• **Document section**
::::

U.S. pharmaceuticals company Abbott Laboratories Inc made an unsolicited offer for the drugs unit of Belgian chemicals firm Solvay, a source familiar with the situation said on Thursday, rivaling a bid from private equity-owned drugs maker Nycomed.

The potential deal could be Abbott's biggest acquisition.

Solvay, which said in April it was reviewing options including a sale of its drugs unit, could be looking for up to 5.4 billion euros for the business, but a deal closer to 5 billion euros will not disappoint investors, analysts said.

The source told Reuters Abbott had made an offer for the unit but did not disclose the offer price.

The Wall Street Journal earlier reported Abbott made an offer and was a strong candidate to secure a deal valued at between 4 and 5 billion euros ($5.9-$7.4 billion).

Sources previously told Reuters that Swiss drugmaker Nycomed had made a fully-financed, 4 billion to 4.5 billion euro offer. Nycomed has repeatedly declined comment.

This offer was seen as very low, Bank Degroof analyst Bernard Hanssens said. There is now a potential for higher proceeds from this disposal.

Abbott co-markets with development partner Solvay the cholesterol treatments TriLipix and Tricor. It is also working in the United States on a combination cholesterol treatment with AstraZeneca using TriLipix as Solvay pursues the development of a combination treatment for Europe and elsewhere.

Any deal between Solvay and Abbott, however, would need to resolve U.S. litigation against them regarding application of competition rules linked to the formulation of treatments.

Shares in Solvay, which have risen about 45 percent since it announced a review of its strategy in April, closed 2.4 percent higher at 75.9 euros. Abbott shares were up 0.3 percent.

The WSJ also reported that Belgian pharmaceutical company UCB is also considering a bid for the Solvay unit, but a UCB spokeswoman declined to comment and analysts were left divided on the possibility of such a bid.

Solvay declined to comment on the WSJ report, and an Abbott spokesman also declined to comment. Under Belgian law, Solvay would not necessarily have to issue a statement about the future of its pharma unit until it took a decision.

::::

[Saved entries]
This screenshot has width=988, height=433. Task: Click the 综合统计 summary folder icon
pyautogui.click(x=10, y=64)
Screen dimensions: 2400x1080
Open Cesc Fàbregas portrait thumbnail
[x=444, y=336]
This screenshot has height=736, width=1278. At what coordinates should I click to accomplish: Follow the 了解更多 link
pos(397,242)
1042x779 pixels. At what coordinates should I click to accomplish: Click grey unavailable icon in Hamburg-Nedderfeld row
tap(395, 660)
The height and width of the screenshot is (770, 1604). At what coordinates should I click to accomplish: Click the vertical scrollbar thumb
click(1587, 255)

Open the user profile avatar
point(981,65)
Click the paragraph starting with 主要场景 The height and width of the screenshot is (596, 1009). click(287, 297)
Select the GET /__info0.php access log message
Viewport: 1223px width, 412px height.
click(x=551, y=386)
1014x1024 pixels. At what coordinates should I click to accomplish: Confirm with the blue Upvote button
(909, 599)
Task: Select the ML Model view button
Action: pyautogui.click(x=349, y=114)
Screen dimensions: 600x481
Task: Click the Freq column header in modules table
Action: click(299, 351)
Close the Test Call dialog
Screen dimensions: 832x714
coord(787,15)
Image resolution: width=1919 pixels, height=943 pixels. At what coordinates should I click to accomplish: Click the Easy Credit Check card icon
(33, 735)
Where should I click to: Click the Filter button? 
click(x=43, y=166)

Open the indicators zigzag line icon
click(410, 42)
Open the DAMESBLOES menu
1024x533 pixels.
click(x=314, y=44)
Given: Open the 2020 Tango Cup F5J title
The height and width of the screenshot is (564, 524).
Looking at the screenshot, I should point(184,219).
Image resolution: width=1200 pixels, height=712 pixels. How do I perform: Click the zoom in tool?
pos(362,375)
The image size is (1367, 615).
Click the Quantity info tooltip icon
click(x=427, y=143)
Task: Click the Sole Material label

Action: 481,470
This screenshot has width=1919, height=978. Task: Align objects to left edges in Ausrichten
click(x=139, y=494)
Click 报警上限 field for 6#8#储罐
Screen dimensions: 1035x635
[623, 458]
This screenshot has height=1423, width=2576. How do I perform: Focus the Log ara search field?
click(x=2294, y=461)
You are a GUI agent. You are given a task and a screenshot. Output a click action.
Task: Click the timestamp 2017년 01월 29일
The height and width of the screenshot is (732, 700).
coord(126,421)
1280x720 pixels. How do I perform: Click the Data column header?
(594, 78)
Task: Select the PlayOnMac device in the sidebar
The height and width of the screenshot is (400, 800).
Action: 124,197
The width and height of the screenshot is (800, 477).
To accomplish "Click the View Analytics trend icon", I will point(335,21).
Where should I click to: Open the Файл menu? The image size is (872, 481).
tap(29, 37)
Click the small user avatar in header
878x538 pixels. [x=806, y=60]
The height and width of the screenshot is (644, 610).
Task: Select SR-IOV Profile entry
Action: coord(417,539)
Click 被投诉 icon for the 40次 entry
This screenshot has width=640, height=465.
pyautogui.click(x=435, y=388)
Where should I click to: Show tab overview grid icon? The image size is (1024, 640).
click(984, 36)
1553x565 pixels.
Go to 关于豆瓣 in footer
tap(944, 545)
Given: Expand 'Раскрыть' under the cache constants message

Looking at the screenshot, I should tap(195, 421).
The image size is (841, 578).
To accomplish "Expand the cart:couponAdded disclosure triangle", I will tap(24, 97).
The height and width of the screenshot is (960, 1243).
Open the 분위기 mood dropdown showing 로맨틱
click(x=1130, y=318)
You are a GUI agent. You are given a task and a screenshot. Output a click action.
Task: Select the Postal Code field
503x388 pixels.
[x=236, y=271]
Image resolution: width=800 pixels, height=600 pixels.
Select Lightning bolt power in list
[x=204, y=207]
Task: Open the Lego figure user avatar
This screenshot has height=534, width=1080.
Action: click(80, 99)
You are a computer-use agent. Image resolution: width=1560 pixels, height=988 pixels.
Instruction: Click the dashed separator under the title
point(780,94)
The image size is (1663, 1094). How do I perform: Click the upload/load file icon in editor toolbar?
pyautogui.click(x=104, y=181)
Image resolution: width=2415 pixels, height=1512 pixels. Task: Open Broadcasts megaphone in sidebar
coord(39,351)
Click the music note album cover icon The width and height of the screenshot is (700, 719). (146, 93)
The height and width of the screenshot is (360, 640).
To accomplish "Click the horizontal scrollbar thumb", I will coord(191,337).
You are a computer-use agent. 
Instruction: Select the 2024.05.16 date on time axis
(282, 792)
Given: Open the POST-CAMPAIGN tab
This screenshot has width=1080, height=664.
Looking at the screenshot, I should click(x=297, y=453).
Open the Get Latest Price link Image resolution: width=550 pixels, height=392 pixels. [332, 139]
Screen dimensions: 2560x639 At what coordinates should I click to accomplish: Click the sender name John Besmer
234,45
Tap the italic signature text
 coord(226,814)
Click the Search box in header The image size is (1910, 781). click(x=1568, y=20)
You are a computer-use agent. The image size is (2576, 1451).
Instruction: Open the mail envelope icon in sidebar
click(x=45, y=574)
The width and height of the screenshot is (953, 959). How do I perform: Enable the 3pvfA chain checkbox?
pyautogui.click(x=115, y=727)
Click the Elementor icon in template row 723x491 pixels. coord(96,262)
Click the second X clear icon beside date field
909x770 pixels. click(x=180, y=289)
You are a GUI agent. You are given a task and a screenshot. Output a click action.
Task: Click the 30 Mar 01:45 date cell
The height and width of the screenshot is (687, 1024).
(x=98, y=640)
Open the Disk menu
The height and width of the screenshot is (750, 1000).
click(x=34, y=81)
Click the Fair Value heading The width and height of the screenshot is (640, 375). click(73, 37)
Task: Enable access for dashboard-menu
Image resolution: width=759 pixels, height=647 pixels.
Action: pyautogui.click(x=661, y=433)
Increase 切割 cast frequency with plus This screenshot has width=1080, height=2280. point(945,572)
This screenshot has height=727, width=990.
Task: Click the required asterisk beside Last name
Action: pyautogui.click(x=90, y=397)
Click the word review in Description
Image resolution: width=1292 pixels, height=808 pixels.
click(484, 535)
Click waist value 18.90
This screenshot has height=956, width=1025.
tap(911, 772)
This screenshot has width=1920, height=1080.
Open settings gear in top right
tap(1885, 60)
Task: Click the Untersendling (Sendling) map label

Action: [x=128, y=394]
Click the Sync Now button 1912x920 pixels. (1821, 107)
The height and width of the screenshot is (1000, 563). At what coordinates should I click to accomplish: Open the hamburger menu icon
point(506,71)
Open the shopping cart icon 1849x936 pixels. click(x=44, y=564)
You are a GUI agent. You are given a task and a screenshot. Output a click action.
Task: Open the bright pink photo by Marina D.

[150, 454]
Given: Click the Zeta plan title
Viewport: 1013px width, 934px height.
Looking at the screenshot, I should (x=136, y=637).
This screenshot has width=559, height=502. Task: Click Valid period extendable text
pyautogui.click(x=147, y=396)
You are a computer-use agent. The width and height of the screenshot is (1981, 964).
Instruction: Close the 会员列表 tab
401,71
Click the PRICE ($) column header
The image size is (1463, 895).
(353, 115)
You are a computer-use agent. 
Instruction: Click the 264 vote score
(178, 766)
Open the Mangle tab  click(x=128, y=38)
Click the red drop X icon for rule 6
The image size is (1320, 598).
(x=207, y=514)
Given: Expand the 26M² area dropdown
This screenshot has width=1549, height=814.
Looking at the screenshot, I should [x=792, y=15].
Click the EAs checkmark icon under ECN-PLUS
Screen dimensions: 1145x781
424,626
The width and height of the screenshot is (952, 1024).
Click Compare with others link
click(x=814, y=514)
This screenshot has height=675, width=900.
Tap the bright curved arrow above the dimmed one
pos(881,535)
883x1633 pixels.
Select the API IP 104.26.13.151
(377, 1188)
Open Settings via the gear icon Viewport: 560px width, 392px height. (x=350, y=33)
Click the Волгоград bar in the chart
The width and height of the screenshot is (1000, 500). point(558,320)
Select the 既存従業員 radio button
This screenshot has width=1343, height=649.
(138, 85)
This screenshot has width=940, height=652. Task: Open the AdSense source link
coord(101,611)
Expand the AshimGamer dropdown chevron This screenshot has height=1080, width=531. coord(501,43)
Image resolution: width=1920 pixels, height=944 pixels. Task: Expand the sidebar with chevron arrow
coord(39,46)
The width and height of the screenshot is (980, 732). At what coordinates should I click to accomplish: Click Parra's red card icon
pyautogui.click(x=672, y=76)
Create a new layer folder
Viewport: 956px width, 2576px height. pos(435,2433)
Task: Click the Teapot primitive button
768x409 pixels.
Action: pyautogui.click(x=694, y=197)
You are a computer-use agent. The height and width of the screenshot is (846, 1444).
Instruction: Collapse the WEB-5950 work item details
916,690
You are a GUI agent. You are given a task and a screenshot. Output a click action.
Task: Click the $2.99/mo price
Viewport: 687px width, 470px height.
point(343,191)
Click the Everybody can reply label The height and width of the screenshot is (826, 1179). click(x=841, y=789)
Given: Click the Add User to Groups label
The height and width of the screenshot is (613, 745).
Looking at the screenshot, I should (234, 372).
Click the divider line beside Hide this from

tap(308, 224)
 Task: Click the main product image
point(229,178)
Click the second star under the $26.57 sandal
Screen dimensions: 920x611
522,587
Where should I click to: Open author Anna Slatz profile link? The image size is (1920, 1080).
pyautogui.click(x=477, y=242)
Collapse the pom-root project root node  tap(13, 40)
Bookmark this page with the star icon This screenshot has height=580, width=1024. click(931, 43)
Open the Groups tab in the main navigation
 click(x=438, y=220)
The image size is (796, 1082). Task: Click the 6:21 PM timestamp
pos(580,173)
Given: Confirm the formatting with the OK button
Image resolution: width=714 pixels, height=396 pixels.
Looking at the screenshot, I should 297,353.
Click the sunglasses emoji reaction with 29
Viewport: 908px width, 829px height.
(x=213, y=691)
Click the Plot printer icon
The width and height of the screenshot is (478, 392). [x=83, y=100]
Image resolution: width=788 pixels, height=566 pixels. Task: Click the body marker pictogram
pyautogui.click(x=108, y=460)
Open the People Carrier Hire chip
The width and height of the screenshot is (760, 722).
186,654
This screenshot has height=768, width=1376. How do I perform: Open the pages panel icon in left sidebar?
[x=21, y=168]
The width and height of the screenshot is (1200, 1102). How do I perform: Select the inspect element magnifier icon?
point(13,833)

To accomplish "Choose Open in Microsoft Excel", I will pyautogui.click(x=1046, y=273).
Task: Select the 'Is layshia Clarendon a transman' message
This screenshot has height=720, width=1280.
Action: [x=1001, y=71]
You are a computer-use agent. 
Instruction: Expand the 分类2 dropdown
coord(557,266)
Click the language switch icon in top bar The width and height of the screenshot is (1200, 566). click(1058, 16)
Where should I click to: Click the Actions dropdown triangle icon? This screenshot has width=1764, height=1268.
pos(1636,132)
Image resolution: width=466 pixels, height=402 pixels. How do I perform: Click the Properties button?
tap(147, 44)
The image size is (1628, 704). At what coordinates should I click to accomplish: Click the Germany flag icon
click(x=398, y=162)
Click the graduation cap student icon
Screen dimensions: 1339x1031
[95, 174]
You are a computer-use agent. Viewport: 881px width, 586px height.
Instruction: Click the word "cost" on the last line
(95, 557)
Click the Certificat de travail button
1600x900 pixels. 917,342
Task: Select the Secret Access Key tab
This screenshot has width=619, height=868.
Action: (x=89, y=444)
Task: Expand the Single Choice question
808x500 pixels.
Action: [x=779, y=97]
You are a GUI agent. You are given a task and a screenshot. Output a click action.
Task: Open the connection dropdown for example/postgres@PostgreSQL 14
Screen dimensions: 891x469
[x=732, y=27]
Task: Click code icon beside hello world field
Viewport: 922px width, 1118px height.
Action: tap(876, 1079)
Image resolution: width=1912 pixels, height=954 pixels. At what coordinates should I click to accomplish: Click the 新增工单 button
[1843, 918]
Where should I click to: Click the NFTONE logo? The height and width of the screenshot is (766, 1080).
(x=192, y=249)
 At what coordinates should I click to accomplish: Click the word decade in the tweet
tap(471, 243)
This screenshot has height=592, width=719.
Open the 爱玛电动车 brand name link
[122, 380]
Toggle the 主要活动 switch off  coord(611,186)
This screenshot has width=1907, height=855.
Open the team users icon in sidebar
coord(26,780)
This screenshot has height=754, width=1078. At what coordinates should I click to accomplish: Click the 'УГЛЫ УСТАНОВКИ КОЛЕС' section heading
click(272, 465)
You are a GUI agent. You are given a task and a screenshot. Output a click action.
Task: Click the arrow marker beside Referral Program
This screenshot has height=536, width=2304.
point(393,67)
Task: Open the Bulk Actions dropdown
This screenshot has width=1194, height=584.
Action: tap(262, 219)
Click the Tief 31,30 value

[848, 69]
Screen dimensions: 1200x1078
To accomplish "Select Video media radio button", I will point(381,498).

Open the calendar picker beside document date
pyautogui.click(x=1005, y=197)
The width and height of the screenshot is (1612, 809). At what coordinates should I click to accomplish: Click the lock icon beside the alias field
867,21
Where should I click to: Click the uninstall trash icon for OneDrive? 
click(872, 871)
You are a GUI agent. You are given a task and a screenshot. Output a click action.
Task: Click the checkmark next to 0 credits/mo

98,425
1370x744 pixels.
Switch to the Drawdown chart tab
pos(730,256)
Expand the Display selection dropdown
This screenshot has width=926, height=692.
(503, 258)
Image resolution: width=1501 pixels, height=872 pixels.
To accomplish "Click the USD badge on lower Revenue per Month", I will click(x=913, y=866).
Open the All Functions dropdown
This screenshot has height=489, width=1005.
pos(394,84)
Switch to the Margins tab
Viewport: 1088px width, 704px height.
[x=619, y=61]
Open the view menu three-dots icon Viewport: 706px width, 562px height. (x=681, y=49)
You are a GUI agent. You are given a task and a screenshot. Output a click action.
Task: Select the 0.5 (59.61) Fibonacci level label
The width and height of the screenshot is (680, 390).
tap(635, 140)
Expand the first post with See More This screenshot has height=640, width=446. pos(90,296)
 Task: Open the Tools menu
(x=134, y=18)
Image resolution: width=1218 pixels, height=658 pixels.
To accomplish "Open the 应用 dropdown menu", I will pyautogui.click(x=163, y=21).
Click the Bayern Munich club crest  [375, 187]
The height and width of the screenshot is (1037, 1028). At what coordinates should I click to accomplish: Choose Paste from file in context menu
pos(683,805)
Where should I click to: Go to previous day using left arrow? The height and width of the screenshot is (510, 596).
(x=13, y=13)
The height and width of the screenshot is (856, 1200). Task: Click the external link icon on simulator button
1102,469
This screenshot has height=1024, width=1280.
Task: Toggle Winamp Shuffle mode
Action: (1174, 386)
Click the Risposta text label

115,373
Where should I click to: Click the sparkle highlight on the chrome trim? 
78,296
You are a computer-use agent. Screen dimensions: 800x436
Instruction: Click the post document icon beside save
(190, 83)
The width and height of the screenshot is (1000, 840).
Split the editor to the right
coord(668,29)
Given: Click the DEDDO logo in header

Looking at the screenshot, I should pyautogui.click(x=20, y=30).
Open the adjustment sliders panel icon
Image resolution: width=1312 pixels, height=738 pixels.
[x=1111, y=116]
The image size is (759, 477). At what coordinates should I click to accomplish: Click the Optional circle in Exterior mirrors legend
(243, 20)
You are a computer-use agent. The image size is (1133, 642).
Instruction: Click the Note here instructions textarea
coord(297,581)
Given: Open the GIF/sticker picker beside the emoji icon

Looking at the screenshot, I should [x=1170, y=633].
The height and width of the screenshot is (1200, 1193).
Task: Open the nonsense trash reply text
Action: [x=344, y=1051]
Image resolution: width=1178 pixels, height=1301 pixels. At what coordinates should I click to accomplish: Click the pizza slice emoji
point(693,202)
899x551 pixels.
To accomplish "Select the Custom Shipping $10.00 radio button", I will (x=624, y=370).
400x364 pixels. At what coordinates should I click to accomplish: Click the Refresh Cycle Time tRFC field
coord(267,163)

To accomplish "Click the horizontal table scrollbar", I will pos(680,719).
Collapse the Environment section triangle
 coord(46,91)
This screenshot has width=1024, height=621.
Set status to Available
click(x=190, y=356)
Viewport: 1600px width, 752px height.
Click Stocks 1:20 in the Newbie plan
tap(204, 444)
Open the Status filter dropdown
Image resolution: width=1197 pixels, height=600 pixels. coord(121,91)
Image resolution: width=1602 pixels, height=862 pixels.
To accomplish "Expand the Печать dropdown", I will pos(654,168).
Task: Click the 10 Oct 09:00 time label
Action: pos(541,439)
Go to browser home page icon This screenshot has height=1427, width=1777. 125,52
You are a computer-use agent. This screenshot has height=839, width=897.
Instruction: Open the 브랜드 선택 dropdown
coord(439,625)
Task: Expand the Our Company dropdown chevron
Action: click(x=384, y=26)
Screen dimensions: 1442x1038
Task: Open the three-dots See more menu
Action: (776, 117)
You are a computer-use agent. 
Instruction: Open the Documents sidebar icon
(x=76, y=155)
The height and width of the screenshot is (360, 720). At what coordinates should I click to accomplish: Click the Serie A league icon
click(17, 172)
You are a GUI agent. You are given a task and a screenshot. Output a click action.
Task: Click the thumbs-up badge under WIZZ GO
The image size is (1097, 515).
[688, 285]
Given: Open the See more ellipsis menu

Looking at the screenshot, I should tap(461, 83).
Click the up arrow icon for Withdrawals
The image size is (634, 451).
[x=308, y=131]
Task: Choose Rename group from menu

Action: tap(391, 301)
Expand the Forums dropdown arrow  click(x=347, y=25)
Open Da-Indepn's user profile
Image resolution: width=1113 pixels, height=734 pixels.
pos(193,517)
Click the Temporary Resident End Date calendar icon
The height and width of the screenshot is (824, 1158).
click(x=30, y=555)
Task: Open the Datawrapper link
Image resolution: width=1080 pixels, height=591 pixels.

::::

• **Explore the material**
a - In the article on Abbott's offer for Solvay's drugs unit, at what price did Solvay shares close?
b - Carry on the article on Abbott's offer for Solvay's drugs unit, starting after its final sentence.
These data have no connection to the article on Abbott's offer for Solvay's drugs unit.

• **Per-task answers**
a - Solvay shares closed at 75.9 euros, up 2.4 percent.

b -
Abbott has had an appetite for acquisitions this month, buying medical device company Evalve Inc for $410 million and eye treatment firm Visiogen Inc for $400 million.

The firm's interest in Solvay's drug unit comes after market talk it had dropped out of the initial running and the 5 billion euro price tag could be Abbott's biggest acquisition ever, eclipsing its $6.9 billion acquisition of Knoll in 2000.

That deal saw it acquire the rheumatoid arthritis treatment Humira -- Abbott's biggest selling drug.

Abbott Chief Executive Miles White said in January the company's acquisition priorities were on non-pharma. But I'm not going to pass up an attractive pharma opportunity, he said.

But in June, White said he maintained a bias toward building the non-pharmaceutical side of the company's business and was not interested in a mega deal or a merger of equals.

With 2.7 billion euros in 2008 sales, Solvay's drugs unit is considered under resourced compared with rivals and analysts have questioned whether synergies exist between its chemicals and drugs unit now that new drugs are biological or biotech drugs.

A divestment of the unit would continue a trend seen in recent years for drugs-chemicals hybrids to sell their drugs units, with German hybrid peer Bayer also subject to speculation that it could soon launch a strategic revamp.

A Nycomed-Solvay pharma combination would have in excess of 6 billion euros in annual sales, giving it bigger scale and drugs to treat heart, gastrointestinal and central nervous diseases.